Rzeczywiście, nawet historie o krwawym orle - prawdziwe lub nie - opróżniłyby każdą wioskę tylko ustnie, zanim Wikingowie zdążyliby tam dotrzeć. Przynajmniej pogłoski o takich torturach potwierdziłyby, że Wikingowie są bosko przerażającą grozą - i nie można z nią lekceważyć.
Rytuał czy plotka?
Ofiary tej praktyki zmarły w latach 800 i 900, prawdopodobnie w latach 1000. Pisemne relacje, często upiększane i opowiadane dla rozrywki podczas długich zimowych nocy na północy, pojawiły się dopiero w XIV i XII wieku.
Pisarze sag wikingów słyszeli historie i zapisywali je. Być może upiększali zaciekłość Wikingów, aby brzmiały bardziej heroicznie.
Wikimedia Commons Przedstawienie posłańców króla Aelli przynoszących wieści synom Ragnara Lothbroka. Najwyraźniej nie pomogło to.
Jednak historia o krwawym orle może mieć swoje zalety.
Poeci, którzy je spisali, byli bardzo specyficzni w zastosowanej metodzie. Z pewnością ktoś rzeczywiście próbował tej metody tortur z powodu krwawych szczegółów, które ktoś opisał. Pewien duński historyk, Saxo Grammaticus, przekazuje rytuał jedynie sposobowi wyrzeźbienia orła w plecy ofiary, a inne szczegóły zostały dodane później i „połączone w pomysłowe sekwencje zaprojektowane dla maksymalnego horroru”.
Albo orzeł krwi był rzeczywistą rzeczą, albo narzędziem propagandowym. Ale tak czy inaczej, to było przerażające.
Inne metody tortur wikingów
Wikingowie stosowali inne metody tortur poza krwawym orłem.

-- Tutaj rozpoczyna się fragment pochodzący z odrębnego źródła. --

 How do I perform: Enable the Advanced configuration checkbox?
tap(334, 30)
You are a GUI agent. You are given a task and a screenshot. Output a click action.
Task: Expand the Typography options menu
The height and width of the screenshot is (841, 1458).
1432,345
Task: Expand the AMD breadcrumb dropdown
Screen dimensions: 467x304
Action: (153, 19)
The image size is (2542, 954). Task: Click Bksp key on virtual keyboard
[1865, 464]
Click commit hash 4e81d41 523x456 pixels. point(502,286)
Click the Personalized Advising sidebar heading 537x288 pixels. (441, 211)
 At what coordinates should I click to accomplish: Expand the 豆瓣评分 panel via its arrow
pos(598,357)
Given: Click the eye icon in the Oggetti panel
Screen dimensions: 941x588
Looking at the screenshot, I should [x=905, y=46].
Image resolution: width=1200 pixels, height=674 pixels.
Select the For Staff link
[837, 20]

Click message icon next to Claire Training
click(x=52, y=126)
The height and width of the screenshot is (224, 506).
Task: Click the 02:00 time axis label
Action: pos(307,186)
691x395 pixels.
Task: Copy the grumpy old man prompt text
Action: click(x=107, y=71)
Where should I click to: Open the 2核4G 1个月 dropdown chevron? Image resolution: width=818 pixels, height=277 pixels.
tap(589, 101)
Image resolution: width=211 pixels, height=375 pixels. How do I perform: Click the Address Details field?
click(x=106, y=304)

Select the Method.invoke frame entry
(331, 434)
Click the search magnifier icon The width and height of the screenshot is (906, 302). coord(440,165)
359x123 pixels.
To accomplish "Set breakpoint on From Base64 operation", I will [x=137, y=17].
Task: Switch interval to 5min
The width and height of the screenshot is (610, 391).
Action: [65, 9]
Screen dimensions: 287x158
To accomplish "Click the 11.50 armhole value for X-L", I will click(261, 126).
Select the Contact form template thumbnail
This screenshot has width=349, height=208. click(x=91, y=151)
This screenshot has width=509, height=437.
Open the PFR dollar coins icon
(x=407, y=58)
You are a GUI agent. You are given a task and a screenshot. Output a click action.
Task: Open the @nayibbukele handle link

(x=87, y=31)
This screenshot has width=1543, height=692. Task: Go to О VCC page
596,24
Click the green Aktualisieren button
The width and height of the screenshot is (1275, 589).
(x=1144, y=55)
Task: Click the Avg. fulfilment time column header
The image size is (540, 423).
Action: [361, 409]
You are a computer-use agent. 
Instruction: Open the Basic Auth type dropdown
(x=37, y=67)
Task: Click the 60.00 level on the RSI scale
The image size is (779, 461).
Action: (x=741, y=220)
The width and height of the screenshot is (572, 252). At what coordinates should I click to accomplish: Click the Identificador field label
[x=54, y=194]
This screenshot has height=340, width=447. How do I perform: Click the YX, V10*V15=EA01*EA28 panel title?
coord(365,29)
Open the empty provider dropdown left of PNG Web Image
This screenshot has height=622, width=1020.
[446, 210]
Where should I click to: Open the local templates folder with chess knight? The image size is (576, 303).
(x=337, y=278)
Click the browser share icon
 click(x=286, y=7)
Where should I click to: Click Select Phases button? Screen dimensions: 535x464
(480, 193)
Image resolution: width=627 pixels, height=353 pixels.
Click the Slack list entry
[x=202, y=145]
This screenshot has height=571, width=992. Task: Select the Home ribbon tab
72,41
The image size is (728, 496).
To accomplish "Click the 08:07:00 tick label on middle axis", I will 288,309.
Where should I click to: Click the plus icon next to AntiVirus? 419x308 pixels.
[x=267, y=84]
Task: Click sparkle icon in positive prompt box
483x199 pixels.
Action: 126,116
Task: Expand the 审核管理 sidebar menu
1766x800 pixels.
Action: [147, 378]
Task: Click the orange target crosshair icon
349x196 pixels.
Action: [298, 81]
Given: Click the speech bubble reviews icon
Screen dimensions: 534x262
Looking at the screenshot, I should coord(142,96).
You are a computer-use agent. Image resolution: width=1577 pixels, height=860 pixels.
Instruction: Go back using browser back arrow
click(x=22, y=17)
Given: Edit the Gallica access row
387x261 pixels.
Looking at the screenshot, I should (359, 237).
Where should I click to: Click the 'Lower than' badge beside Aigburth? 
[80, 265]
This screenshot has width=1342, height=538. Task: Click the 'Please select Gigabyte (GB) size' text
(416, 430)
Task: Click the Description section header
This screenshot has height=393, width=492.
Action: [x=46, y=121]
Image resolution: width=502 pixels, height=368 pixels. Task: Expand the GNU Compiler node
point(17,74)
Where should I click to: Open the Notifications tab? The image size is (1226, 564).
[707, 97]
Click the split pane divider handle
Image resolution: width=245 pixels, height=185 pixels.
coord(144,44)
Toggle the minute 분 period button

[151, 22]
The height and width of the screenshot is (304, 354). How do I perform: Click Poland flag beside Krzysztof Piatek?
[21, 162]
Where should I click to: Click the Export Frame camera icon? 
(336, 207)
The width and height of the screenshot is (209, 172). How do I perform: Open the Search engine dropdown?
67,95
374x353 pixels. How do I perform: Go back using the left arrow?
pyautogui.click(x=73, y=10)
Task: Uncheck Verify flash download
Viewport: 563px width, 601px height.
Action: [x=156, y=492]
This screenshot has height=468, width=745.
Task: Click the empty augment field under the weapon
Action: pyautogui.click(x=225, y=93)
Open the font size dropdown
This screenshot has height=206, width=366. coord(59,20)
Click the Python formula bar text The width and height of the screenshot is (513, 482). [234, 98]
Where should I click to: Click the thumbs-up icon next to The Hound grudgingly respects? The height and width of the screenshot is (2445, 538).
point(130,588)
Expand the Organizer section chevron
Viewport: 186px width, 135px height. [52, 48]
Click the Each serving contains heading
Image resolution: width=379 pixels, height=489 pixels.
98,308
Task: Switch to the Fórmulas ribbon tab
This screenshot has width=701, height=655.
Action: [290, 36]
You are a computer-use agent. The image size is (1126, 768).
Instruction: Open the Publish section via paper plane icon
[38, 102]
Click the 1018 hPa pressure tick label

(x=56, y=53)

Jeden był znany jako Hung Meat, co było równie paskudne, jak się wydaje. Wikingowie przebijali pięty ofiar, przewlekali liny przez otwory, a następnie nawlekali je do góry nogami. Nie tylko przekłucie pięt było strasznie bolesne, ale krew spływała do ich serc.
Fatalny spacer był kolejnym makabrycznym świadectwem tortur. Brzuch ofiary został rozcięty i wyciągnięto kawałek jelita. Następnie oprawca trzymał jelita ofiary, gdy ofiara obchodziła drzewo. Ostatecznie cały przewód pokarmowy ofiary owinął się wokół drzewa.
Niezależnie od tego, czy był to krwawy orzeł, zawieszone mięso, czy fatalny spacer, Wikingowie wiedzieli, jak zrobić przykłady ze swoich wrogów.